À quelques pas de l’endroit où Wilder se trouvait lui-même, il vit debout le Corsaire immobile. Ce ne fut pourtant qu’au second coup d’œil qu’il reconnut, sous le casque d’abordage dont nous avons parlé, et qui lui donnait un air farouche, ses traits ordinairement doux et tranquilles. En promenant ses regards sur cette taille hardie où tout respirait l’orgueil du triomphe, Wilder eut peine à ne pas s’imaginer que le Corsaire était grandi tout à coup d’une manière aussi soudaine qu’inexplicable. Une main reposait sur la poignée d’un yatagan dont les gouttes rougeâtres qui coulaient de la lame courbée attestaient qu’il avait rendu de funestes services dans la mêlée, tandis que son pied était placé et semblait peser avec une force surnaturelle sur cet emblème national qu’il avait eu le farouche plaisir d’abattre lui-même.

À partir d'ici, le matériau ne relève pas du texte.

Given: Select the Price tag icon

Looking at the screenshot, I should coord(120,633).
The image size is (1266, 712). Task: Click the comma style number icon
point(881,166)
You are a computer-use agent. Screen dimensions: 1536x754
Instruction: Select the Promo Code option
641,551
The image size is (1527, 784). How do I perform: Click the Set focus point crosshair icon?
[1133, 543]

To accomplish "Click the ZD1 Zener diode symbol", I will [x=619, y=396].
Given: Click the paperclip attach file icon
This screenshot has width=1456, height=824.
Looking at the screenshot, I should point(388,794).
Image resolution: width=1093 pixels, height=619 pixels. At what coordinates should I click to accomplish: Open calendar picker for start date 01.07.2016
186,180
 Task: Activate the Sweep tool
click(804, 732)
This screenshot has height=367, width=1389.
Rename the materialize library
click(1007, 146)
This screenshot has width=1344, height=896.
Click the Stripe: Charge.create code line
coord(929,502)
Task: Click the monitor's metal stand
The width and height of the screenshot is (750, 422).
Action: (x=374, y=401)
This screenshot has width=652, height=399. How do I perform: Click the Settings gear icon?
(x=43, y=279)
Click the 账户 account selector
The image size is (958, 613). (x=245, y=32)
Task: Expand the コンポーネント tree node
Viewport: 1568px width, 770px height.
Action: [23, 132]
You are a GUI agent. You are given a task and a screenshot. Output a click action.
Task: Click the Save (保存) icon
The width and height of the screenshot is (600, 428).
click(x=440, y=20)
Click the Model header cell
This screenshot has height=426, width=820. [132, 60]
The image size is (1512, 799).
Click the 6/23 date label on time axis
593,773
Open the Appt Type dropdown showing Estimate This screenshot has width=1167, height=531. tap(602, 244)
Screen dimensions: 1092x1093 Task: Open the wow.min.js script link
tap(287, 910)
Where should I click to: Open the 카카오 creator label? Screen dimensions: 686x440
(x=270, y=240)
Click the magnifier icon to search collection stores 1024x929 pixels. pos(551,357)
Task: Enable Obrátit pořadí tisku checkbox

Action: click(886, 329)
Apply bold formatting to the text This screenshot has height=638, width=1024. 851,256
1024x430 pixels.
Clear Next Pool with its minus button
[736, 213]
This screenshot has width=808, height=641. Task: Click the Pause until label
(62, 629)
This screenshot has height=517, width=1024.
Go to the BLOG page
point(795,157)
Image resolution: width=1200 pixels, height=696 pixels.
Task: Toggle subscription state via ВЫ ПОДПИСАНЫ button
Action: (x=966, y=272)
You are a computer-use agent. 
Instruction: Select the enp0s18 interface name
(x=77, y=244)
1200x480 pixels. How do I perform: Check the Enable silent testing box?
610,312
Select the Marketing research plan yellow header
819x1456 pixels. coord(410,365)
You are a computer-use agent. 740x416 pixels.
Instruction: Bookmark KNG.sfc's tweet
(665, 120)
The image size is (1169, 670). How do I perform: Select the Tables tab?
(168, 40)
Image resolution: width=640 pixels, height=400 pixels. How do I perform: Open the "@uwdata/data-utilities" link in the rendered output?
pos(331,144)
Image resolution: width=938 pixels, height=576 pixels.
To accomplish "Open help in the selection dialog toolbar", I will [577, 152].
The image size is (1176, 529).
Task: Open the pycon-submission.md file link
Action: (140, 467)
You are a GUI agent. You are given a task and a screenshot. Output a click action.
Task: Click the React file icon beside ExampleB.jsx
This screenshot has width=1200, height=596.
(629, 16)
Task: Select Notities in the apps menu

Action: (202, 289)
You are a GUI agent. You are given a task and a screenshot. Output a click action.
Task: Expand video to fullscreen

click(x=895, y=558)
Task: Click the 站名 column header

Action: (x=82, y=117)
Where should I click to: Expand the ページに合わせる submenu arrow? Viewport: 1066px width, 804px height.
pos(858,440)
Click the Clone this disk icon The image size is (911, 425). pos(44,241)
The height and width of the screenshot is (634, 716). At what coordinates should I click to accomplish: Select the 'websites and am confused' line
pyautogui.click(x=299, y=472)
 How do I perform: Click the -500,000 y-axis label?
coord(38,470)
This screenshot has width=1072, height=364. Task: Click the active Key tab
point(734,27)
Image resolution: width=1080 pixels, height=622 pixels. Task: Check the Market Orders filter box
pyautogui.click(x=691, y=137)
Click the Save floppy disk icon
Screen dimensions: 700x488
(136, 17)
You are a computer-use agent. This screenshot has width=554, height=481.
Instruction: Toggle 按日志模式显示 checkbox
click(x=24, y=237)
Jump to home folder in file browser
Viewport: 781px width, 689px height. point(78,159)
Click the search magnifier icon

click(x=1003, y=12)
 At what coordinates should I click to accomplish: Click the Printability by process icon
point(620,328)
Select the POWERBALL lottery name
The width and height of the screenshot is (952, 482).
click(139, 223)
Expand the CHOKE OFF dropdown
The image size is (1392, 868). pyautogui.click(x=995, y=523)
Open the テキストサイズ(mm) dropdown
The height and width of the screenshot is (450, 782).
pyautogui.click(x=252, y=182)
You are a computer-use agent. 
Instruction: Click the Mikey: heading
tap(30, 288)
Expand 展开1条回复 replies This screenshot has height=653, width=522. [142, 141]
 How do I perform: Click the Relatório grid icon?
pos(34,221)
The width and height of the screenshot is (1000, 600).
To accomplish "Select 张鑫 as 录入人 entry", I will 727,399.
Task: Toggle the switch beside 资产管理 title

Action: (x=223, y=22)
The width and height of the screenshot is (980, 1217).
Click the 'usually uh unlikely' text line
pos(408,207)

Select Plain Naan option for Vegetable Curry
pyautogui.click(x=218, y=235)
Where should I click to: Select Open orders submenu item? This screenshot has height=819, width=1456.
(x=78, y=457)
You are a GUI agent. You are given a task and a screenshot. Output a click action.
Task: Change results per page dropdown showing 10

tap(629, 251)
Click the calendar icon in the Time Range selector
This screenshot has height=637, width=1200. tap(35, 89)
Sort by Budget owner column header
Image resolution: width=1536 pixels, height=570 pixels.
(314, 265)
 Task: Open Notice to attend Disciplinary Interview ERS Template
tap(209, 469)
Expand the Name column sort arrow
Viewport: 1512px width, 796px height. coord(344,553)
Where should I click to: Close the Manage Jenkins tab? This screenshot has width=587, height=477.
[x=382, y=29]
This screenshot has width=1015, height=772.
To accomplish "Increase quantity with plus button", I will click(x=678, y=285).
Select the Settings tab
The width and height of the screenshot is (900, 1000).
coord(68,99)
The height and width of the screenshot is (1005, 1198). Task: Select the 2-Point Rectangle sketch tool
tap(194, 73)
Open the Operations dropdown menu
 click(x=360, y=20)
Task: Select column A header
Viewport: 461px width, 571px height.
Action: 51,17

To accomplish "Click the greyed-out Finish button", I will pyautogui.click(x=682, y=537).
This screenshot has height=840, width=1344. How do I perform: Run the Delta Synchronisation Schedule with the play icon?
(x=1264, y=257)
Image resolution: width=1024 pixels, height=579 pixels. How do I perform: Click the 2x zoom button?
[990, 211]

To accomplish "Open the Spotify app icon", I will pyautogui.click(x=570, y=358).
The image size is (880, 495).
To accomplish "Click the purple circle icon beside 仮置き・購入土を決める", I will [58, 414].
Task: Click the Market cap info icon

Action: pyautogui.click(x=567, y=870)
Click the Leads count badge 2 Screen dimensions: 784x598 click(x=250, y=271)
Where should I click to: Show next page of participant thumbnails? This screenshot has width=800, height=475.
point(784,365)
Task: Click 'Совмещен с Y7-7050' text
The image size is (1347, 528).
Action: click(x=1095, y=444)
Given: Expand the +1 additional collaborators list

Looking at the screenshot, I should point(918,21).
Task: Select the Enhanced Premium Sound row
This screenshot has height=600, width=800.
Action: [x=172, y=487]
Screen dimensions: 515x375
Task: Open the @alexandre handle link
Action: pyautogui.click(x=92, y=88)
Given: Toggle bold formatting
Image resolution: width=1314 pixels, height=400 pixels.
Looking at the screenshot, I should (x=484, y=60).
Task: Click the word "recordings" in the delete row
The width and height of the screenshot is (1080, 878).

Près de lui, et presque sous son bras, était Roderick, incliné, n’ayant point d’armes, les vêtemens couverts de sang, l’œil fixe et hagard, et la figure aussi pâle que ceux en qui le principe de la vie venait de s’éteindre.

On voyait çà et là les prisonniers blessés, l’air morne, mais non abattu, tandis qu’un grand nombre de leurs ennemis, à peine plus malheureux, étaient étendus dans leur sang sur le pont, avec une expression de férocité sur la figure, qui indiquait clairement qu’au milieu de leurs souffrances ils n’avaient qu’une seule pensée, celle de la vengeance. Ceux des deux partis qui n’avaient point été blessés ou qui ne l’avaient été que légèrement, s’occupaient déjà de ce qui les intéressait le plus, les uns cherchant à piller, les autres à se cacher.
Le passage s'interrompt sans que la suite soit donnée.